*** RECORDS ***

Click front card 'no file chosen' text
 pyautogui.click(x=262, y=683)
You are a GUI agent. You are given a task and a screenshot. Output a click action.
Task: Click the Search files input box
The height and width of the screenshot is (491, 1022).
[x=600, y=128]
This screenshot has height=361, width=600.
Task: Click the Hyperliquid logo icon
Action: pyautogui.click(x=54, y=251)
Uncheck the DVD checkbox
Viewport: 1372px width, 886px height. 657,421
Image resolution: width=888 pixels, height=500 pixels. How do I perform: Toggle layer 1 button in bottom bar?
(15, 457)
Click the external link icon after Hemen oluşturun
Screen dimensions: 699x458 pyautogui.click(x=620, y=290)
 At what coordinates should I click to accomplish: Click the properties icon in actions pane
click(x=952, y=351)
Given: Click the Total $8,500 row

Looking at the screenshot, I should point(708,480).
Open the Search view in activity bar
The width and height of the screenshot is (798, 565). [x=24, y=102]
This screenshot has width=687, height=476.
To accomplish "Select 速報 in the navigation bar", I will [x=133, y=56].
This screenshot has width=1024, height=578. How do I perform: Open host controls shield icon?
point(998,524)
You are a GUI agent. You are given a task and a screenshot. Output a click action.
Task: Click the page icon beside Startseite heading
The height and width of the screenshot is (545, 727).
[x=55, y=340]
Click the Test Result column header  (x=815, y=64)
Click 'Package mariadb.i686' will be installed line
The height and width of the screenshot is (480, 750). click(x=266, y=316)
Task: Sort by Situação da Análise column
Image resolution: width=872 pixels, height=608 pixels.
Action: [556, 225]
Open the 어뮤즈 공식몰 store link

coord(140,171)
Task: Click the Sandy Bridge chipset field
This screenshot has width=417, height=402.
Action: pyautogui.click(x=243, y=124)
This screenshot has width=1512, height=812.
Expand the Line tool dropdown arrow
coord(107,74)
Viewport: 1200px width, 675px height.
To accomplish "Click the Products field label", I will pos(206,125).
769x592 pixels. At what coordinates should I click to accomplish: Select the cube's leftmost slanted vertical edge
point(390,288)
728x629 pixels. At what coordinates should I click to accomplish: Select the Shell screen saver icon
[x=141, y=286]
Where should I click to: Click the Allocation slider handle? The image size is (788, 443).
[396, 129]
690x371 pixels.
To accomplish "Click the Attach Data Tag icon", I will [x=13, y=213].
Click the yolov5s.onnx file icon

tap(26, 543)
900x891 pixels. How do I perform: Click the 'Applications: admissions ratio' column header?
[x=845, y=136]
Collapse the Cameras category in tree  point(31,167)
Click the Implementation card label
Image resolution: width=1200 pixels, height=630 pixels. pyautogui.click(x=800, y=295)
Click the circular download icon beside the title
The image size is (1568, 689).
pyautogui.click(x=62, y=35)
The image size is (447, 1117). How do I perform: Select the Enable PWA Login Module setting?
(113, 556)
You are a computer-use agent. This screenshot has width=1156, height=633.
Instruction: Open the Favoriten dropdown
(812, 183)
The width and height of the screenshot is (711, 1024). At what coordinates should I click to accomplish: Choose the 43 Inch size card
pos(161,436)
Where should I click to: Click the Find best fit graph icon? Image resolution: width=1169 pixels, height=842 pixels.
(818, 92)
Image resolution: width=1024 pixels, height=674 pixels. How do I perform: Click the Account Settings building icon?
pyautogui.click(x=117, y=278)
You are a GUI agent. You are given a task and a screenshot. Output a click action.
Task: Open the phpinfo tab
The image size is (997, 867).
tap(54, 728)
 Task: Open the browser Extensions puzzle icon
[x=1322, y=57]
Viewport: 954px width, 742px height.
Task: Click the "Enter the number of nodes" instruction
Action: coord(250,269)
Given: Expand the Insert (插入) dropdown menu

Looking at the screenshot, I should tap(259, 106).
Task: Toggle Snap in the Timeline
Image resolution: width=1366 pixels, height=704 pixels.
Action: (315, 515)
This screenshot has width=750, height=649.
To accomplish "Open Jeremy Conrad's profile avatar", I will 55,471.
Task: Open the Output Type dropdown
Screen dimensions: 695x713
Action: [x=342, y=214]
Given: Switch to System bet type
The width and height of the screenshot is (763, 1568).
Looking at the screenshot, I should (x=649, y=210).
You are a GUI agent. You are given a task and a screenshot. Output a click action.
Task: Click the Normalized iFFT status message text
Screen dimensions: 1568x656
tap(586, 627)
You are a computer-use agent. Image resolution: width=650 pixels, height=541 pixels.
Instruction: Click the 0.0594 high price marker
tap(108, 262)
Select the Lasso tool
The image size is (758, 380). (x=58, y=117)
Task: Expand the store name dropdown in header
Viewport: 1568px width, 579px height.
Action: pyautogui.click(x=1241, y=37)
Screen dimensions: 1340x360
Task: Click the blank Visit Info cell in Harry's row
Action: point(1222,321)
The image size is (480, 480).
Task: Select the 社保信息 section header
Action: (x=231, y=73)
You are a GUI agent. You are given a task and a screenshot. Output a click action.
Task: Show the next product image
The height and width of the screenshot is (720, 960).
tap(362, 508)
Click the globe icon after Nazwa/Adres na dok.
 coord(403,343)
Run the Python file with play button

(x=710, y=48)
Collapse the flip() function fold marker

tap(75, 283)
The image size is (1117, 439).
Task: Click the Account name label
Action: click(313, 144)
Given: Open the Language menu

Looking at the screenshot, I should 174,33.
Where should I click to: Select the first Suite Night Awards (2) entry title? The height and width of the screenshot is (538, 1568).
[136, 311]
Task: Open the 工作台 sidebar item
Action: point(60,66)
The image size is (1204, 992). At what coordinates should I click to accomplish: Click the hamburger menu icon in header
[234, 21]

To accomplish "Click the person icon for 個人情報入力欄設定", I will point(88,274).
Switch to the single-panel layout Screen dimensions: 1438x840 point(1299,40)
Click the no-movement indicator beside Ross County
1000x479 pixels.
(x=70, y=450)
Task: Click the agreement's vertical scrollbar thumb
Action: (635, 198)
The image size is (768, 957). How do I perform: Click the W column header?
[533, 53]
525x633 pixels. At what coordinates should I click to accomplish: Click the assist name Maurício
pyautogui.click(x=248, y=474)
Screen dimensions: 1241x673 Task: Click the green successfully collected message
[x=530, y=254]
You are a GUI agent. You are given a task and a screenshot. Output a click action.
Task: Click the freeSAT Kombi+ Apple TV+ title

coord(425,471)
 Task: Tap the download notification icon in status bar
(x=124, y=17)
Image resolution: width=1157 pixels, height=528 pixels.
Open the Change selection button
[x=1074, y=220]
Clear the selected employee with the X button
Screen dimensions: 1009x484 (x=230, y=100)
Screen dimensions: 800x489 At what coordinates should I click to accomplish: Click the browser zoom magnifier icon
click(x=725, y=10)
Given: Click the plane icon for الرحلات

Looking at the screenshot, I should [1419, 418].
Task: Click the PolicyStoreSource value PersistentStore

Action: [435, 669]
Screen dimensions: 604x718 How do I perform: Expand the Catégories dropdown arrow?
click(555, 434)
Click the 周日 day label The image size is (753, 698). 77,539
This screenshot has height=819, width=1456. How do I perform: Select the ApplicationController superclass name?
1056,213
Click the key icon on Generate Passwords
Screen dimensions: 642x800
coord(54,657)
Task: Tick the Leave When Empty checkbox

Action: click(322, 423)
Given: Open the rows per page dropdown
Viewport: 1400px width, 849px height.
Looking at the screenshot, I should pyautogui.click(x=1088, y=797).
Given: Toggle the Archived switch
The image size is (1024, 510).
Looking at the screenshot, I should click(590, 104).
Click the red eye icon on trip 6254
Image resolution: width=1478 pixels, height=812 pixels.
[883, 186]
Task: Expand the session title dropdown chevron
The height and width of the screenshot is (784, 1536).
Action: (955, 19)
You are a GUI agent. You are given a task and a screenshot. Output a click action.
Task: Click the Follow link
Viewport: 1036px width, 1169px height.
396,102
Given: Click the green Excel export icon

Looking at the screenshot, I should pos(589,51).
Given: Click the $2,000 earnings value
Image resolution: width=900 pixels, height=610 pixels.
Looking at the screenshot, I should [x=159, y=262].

***

Where the word "page" shows up in a line of the entries above, copy that line.

Task: Click the page icon beside Startseite heading
Given: Open the rows per page dropdown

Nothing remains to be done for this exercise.